Research in neuroscience relies to a large extent on the use of genetically modified animals. Extensive validation of new and existing models is a requirement for the acquisition of trustworthy data and to enable generalization to human physiology and disease. This thesis includes, as one part (project I and II), validation of a transgenic mouse model with the expression of the enzyme Cre-recombinase restricted to neurons in a band in the deepest layer of the cerebral cortex. Secondly, in project III we use this mouse model to study the process of short-term plasticity in neuronal cultures. Lastly, we investigate synaptic plasticity by studying the effect that the developmental signaling factor Hedgehog (Hh) has on mature hippocampal cultures (project IV). 

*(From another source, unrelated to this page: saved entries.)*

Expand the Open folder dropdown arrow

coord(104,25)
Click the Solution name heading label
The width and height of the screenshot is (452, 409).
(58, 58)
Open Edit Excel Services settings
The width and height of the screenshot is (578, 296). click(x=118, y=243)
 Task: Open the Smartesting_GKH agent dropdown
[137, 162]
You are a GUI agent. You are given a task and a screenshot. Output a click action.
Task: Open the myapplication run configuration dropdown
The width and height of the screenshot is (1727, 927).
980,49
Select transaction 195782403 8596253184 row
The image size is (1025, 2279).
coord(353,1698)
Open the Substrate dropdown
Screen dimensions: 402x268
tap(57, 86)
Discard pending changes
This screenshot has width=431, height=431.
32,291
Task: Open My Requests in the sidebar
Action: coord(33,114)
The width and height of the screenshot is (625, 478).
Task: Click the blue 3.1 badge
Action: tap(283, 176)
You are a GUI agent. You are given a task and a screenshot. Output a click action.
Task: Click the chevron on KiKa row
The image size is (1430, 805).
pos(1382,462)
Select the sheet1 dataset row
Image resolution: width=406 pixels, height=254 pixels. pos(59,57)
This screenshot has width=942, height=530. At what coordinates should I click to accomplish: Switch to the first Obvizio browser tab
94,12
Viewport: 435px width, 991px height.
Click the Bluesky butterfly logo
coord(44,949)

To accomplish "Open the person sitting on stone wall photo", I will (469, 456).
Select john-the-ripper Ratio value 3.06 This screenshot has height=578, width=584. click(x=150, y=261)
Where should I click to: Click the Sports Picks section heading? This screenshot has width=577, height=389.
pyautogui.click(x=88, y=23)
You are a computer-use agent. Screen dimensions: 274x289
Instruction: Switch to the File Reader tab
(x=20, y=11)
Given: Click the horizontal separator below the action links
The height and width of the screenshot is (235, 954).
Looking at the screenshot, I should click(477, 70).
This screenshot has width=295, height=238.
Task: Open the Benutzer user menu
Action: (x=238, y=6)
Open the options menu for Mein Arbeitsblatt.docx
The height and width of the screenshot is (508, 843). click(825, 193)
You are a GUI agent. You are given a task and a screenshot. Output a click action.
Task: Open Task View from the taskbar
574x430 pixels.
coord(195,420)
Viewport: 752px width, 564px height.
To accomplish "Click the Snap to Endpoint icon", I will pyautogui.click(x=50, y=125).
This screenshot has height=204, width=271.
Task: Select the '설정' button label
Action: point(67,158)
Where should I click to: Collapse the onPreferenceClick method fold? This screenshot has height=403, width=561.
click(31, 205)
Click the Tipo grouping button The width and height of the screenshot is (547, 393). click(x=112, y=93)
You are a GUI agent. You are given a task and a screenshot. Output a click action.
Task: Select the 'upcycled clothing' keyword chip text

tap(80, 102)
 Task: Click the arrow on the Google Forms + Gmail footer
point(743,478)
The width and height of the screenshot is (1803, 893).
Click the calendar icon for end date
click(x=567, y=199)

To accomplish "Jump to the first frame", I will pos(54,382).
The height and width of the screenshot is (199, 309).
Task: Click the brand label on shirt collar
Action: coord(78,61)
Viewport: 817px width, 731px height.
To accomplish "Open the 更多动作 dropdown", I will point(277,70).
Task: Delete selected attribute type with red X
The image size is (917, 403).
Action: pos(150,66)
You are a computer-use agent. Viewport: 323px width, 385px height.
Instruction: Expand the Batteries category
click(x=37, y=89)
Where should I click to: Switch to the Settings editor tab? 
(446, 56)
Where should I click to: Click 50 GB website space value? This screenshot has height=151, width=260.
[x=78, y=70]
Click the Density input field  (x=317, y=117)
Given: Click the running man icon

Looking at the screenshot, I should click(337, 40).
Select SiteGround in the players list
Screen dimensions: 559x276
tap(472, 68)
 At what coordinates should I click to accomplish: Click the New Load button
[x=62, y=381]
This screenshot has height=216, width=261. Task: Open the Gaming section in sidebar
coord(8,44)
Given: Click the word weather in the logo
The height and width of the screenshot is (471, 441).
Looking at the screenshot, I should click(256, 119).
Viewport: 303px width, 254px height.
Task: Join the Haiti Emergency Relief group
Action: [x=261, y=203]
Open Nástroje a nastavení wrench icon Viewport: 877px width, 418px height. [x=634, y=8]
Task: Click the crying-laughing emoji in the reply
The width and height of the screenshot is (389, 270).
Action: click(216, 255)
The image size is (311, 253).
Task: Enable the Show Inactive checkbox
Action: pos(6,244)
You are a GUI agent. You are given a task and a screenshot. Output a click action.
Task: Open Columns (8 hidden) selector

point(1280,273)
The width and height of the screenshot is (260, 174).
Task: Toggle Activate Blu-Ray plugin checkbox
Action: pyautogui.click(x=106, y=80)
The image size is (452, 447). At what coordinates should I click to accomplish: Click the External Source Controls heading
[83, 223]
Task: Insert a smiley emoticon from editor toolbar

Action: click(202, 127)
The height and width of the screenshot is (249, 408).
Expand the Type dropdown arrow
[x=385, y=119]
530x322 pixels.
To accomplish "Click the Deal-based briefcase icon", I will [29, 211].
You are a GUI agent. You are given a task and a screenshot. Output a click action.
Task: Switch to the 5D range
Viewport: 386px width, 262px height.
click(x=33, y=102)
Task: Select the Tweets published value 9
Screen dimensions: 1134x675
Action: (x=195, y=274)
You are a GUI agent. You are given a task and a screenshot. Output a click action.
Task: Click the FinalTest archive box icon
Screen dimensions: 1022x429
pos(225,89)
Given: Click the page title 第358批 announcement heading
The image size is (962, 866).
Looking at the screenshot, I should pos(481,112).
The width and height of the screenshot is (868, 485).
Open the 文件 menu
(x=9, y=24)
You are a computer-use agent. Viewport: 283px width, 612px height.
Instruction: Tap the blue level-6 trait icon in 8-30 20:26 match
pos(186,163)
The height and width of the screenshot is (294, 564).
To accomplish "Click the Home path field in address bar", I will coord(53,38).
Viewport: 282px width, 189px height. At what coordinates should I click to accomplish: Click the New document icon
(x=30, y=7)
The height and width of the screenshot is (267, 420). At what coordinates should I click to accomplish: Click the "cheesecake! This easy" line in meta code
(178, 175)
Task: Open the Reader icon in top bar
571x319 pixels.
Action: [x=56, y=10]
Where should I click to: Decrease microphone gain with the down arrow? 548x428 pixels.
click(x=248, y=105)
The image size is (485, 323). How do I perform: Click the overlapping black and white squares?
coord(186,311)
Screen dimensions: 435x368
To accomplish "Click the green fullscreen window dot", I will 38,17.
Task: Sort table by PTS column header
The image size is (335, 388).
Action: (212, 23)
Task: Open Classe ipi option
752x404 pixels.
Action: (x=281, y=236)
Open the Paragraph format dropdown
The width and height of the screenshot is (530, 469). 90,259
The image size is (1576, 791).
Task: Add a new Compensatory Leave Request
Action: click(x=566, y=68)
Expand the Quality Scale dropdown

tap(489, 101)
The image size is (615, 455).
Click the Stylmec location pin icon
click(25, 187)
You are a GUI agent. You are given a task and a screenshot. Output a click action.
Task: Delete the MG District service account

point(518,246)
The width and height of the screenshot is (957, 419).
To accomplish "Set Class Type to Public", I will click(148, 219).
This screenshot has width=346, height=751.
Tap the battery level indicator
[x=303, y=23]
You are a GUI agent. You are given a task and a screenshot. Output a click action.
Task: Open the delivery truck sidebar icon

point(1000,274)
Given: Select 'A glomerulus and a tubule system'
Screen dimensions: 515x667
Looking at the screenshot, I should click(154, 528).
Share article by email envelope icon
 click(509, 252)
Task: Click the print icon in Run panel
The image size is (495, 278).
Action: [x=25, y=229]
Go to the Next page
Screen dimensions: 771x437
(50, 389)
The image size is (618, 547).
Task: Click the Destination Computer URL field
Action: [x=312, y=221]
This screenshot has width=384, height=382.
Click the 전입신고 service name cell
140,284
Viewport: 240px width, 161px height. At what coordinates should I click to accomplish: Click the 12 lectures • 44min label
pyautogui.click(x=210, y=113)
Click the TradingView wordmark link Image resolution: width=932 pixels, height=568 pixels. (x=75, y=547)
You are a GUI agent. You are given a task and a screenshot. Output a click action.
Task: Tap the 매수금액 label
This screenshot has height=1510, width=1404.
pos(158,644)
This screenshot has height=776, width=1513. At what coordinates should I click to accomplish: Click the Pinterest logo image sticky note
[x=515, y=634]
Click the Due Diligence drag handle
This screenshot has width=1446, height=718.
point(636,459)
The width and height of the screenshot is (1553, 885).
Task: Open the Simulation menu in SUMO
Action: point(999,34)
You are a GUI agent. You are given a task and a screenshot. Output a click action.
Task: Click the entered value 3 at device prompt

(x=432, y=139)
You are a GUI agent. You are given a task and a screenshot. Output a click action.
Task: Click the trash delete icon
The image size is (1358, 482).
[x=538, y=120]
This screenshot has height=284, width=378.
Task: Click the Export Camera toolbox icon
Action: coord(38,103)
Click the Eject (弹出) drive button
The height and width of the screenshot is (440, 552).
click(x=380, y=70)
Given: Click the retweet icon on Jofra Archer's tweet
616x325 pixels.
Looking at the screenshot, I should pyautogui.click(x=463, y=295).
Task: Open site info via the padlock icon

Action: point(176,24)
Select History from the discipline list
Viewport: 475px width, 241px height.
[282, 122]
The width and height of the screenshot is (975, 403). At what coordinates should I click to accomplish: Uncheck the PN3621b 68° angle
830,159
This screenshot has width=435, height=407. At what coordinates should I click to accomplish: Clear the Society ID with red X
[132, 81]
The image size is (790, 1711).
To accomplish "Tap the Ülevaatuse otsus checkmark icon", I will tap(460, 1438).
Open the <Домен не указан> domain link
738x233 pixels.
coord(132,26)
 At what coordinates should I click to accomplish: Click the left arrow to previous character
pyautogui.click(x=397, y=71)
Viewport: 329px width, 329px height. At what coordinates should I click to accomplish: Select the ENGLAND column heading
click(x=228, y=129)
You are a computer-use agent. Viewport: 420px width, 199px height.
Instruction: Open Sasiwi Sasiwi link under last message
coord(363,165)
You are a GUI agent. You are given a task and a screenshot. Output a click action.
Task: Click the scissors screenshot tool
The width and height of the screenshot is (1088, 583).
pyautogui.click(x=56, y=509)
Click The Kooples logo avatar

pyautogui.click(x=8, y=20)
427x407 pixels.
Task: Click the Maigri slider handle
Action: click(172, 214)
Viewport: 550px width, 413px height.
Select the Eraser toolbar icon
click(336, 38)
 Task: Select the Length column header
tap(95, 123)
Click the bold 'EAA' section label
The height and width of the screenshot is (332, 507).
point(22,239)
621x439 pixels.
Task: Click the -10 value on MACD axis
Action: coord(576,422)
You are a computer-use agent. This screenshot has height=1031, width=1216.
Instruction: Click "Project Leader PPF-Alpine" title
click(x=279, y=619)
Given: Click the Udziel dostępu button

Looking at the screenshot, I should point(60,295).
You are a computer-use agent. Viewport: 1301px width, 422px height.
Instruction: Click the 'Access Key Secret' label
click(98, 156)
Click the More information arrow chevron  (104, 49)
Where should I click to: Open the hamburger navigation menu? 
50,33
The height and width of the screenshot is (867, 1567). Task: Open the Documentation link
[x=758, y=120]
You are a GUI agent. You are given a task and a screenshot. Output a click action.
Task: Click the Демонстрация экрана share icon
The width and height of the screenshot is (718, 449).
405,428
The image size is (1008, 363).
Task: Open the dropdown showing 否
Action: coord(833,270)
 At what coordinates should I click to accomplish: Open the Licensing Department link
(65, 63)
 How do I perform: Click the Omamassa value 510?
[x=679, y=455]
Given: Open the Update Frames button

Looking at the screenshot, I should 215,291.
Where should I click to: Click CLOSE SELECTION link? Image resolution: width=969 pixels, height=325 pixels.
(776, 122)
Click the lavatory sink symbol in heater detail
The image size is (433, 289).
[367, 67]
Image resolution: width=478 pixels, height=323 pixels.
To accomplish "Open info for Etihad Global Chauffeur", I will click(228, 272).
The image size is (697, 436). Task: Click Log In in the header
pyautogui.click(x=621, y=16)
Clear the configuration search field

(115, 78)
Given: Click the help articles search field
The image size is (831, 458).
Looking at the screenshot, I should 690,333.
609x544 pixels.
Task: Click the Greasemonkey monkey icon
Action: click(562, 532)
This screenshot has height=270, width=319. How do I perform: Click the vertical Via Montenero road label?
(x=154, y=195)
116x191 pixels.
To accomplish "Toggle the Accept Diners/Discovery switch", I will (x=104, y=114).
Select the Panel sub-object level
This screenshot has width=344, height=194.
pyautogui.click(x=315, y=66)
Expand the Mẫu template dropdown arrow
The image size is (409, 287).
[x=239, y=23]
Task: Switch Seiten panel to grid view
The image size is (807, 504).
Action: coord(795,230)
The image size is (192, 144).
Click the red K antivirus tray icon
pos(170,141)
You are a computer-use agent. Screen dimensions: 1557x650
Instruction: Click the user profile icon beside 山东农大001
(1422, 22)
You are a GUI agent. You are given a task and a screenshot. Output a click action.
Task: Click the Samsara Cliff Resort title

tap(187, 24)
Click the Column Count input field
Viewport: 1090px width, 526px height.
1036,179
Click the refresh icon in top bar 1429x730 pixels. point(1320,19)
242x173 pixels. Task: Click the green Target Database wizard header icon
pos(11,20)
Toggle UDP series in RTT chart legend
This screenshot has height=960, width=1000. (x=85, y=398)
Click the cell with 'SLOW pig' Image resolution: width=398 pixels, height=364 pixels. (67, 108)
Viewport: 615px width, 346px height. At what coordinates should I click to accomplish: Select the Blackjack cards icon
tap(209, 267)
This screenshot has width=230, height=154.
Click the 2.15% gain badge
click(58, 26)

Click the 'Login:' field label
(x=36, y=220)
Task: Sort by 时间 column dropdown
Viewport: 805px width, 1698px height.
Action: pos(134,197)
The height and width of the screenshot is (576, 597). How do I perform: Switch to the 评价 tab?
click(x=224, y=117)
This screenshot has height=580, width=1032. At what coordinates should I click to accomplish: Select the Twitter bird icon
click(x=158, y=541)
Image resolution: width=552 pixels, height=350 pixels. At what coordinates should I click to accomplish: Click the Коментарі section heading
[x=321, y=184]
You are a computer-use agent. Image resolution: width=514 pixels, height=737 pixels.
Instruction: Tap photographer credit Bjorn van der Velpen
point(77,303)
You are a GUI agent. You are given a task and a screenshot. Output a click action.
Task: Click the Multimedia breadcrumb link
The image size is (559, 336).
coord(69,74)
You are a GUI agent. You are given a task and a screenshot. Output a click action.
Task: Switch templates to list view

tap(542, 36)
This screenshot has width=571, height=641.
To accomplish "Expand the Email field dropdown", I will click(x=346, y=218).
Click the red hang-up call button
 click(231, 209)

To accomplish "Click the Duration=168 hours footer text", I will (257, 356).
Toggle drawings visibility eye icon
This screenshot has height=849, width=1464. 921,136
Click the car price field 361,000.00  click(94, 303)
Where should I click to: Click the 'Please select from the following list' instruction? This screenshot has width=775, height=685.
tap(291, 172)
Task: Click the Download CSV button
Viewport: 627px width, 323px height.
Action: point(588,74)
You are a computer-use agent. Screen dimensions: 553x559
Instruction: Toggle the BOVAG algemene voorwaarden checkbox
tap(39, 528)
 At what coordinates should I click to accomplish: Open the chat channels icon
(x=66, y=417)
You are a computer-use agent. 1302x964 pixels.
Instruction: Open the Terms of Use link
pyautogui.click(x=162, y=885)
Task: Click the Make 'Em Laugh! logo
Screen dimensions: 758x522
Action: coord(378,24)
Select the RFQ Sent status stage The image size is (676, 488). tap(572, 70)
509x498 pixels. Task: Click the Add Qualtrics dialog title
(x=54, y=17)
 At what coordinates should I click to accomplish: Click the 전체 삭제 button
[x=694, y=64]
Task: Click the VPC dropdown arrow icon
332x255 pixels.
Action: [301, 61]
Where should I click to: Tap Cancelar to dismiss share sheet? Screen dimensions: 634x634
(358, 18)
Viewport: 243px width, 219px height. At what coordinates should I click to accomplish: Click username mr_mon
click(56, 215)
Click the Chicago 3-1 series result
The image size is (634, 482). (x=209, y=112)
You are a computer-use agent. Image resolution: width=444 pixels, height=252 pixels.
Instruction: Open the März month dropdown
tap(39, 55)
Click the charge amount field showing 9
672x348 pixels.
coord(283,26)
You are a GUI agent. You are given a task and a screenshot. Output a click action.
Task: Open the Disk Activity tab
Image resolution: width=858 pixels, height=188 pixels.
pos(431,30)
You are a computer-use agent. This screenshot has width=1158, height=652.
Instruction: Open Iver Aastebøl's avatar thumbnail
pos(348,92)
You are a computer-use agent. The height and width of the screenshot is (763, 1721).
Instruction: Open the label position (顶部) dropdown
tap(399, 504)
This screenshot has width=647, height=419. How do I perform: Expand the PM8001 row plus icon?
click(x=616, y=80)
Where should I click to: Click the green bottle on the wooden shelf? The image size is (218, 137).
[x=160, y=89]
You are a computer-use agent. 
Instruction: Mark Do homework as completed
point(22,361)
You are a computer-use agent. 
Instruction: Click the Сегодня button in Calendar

In project I and II, we identified the transgenic mouse Neurotensin receptor 1-Cre GN220 (Ntsr1-Cre) to have Cre expression targeted to the corticothalamic (CT) pyramidal neuron population in neocortical layer 6. Further, we identified a small group of Ntsr1-Cre positive neurons present in the white matter that is distinct from the CT population. We also identified that the transcription factor Forkhead box protein 2 (FoxP2) was specifically expressed by CT neurons in neocortex. In project I, we further explored the sensitivity of CT neurons to cholinergic modulation and found that they are sensitive to even low concentrations of acetylcholine. Both nicotinic and muscarinic acetylcholine receptors depolarize the neurons. Presenting CT neurons as a potential target for cholinergic modulation in wakefulness and arousal. 

In project III we studied Ntsr1-Cre neurons in cortical cultures and found that cultured neurons have similar properties to CT neurons in the intact nervous system. Ntsr1-Cre neurons in culture often formed synapses with itself, i. e. autapses, with short-term synaptic plasticity that was different to ordinary synapses. By expressing the light-controlled ion channel channelrhodopsin-2 (ChR2) in Ntsr1-Cre neurons we could compare paired pulse ratios with either electrical or light stimulation. Electrical stimulation typically produced paired-pulse facilitation while light stimulation produced paired pulse depression, presumably due to unphysiological Ca2+ influx in presynaptic terminals. Thus, cultured Ntsr1- Cre neurons can be used to study facilitation, and ChR2 could be used as a practical tool to further study the dependence of Ca2+ for short-term plasticity. 

In project IV we investigated the role of Hedgehog (Hh) for hippocampal neuron plasticity. Non-canonical Hh-signaling negatively regulated NMDA- receptor function through an unknown mechanism resulting in changes in NMDA-receptor mediated currents and subsequent changes in AMPA- receptors in an LTP/LTD manner in mature neurons. Proposing Hh as a slow-acting factor with ability to scale down excitation for instances of excessive activity, e.g. during an epileptic seizure, as a mechanism to make the activity in the neuronal networks stable.